La commission dont nous avons déjà eu occasion de citer le rapport à la Chambre des communes, après avoir constaté l'obligation des directeurs envers leurs mandans, de maintenir le tarif au point qui donne le plus de bénéfices, et les inconvéniens qui en résultent pour le public, continue en ces termes: «Les maux que souffre la classe des pauvres voyageurs par suite du système de nos chemins de fer, se feront sentir d'autant plus, que tous les autres moyens de transport à bas prix disparaîtront.» M. Ritson, trésorier du chemin de fer de Bolton à Bury explique parfaitement les moyens dont se servent les compagnies pour écarter toutes ces voitures de transport à bas prix. Voici un extrait de son interrogatoire.

«—L'ouverture de votre chemin de fer a eu lieu en 1833?—Oui!

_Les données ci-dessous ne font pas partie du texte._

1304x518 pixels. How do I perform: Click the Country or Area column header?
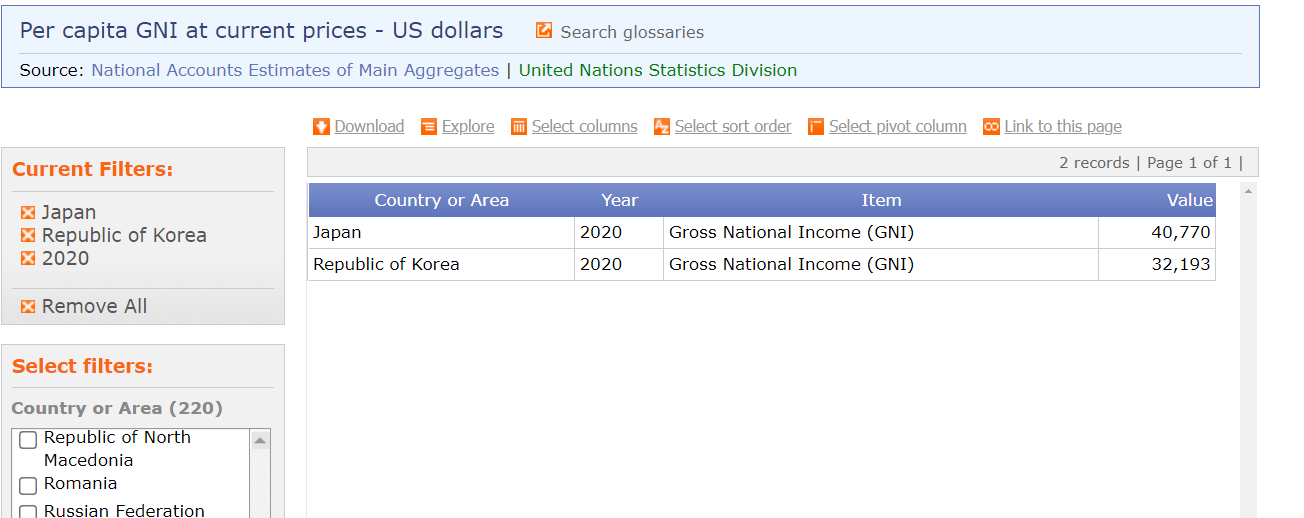coord(441,200)
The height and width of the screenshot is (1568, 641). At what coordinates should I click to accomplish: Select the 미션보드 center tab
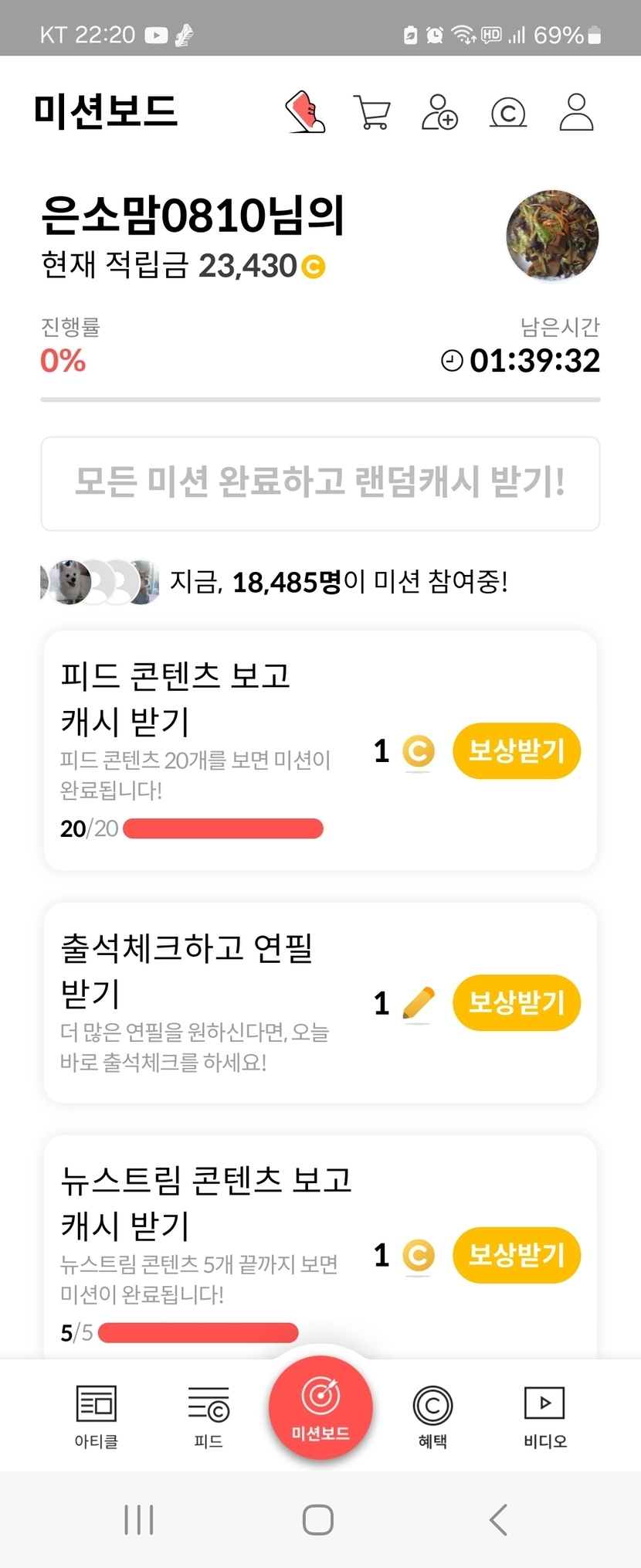[320, 1408]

—Quel prix avez-vous établi?—2 sh. 6 d. pour les places de 1re classe et 2 sh. pour la seconde. Nous n'avions pas encore de wagons découverts; ce n'est qu'au commencement de juin que nous en avons établi.

—Cette mesure a-t-elle fait augmenter le nombre des voyageurs?

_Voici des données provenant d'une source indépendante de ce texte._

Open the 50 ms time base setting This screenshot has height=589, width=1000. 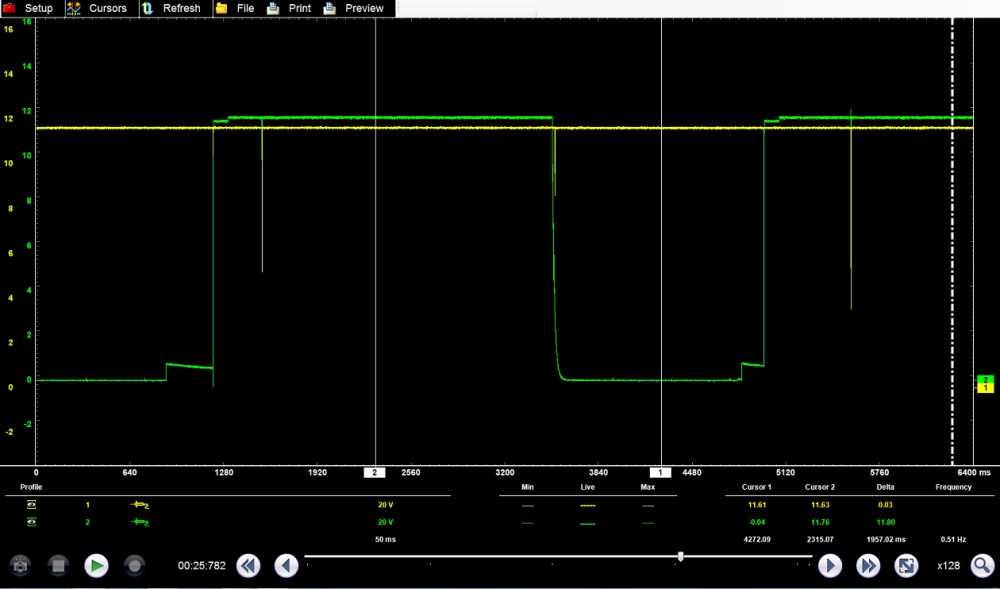click(x=384, y=539)
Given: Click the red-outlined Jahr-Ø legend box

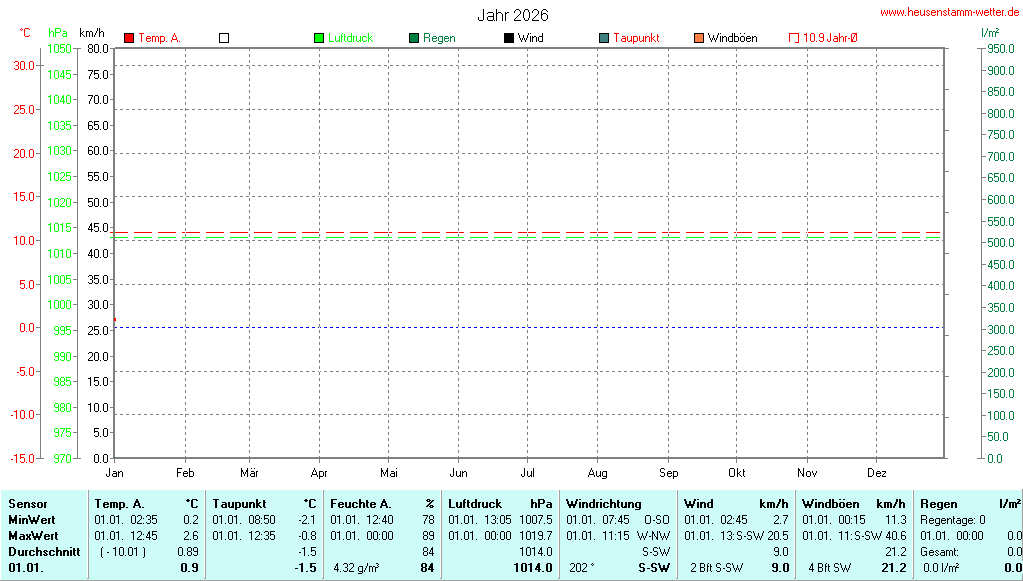Looking at the screenshot, I should point(794,38).
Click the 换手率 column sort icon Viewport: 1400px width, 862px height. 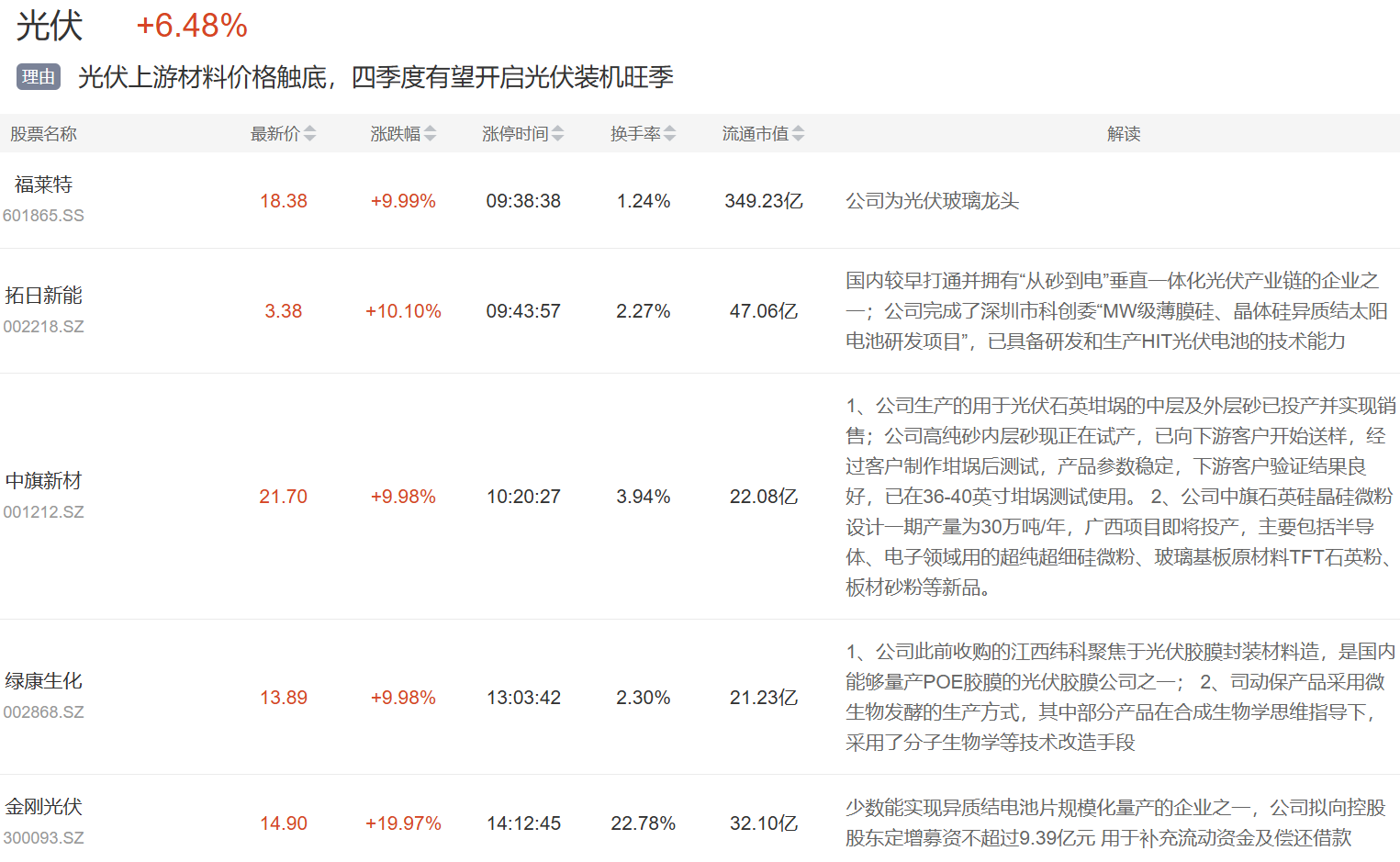[x=670, y=134]
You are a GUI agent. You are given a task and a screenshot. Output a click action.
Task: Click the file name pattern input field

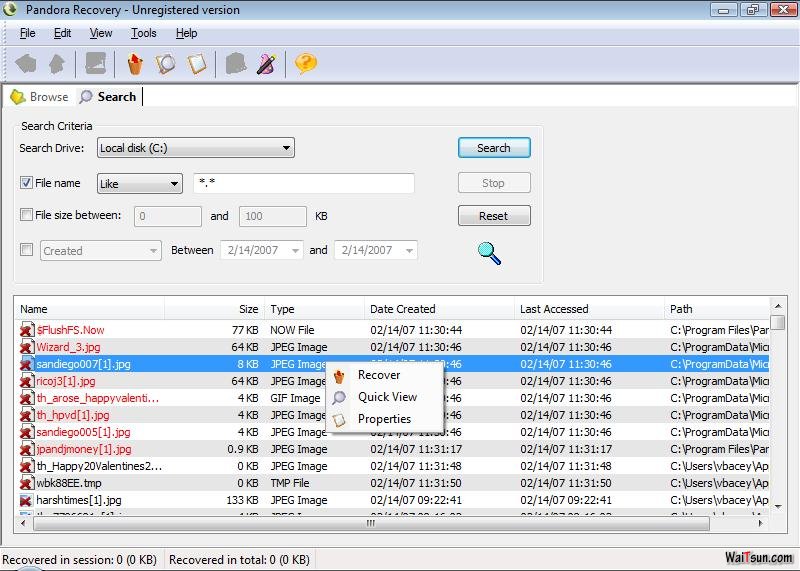click(303, 184)
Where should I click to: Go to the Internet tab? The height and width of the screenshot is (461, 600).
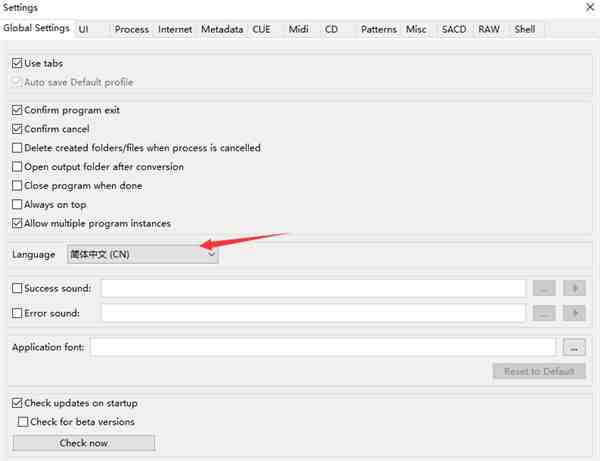[x=175, y=30]
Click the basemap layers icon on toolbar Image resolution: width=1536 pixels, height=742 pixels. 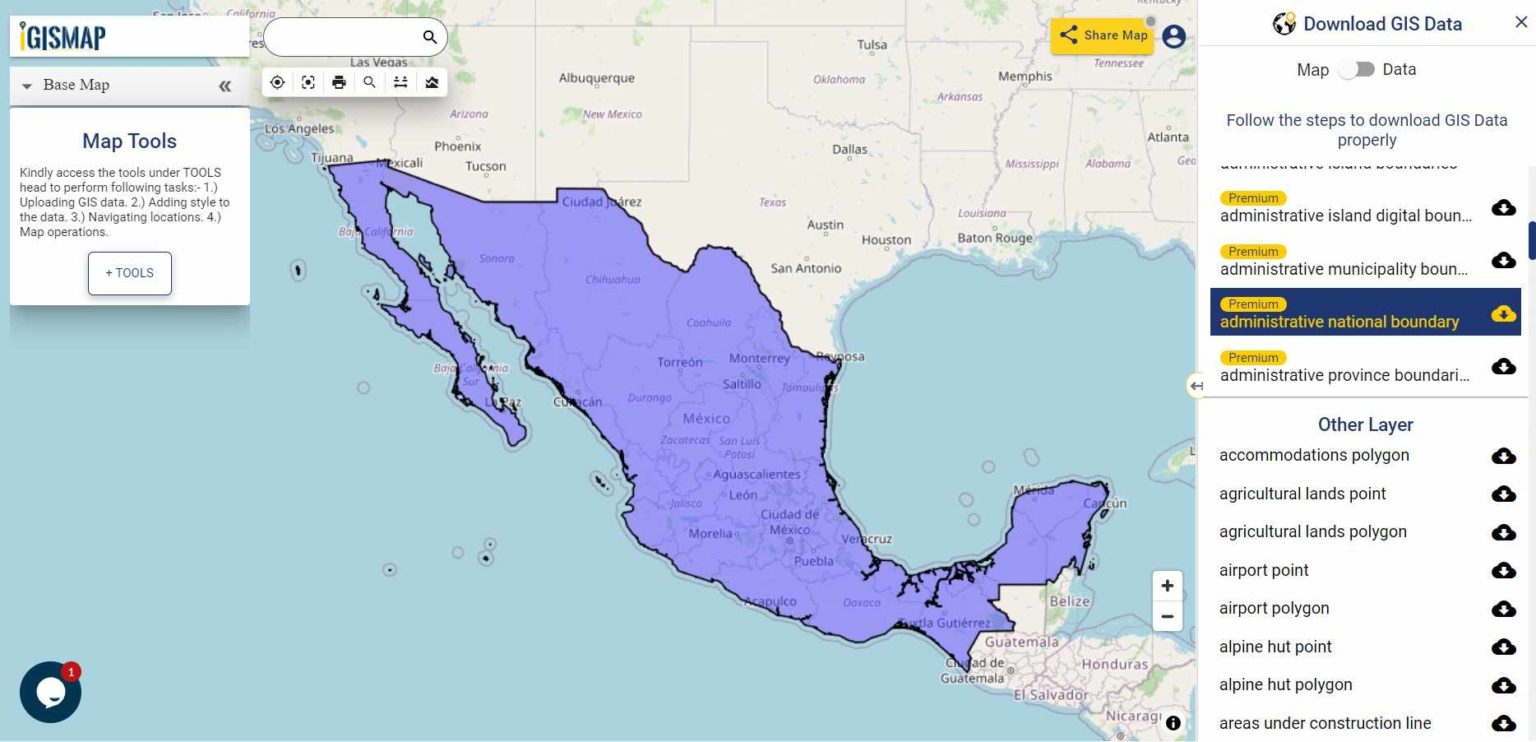click(x=431, y=82)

—Elle l'a fait augmenter de beaucoup.

—Vos bénéfices ont-ils augmenté dans une proportion équivalente?

—Nous avons eu un grand nombre de voyageurs de la dernière classe, ce qui a causé une diminution de ceux des premières.

—Dans le courant de l'été, le 12 juillet, vous avez réduit vos prix?

—Nous réduisîmes la 1re classe à 1 sh. 6 d. Les wagons ne furent pas modifiés.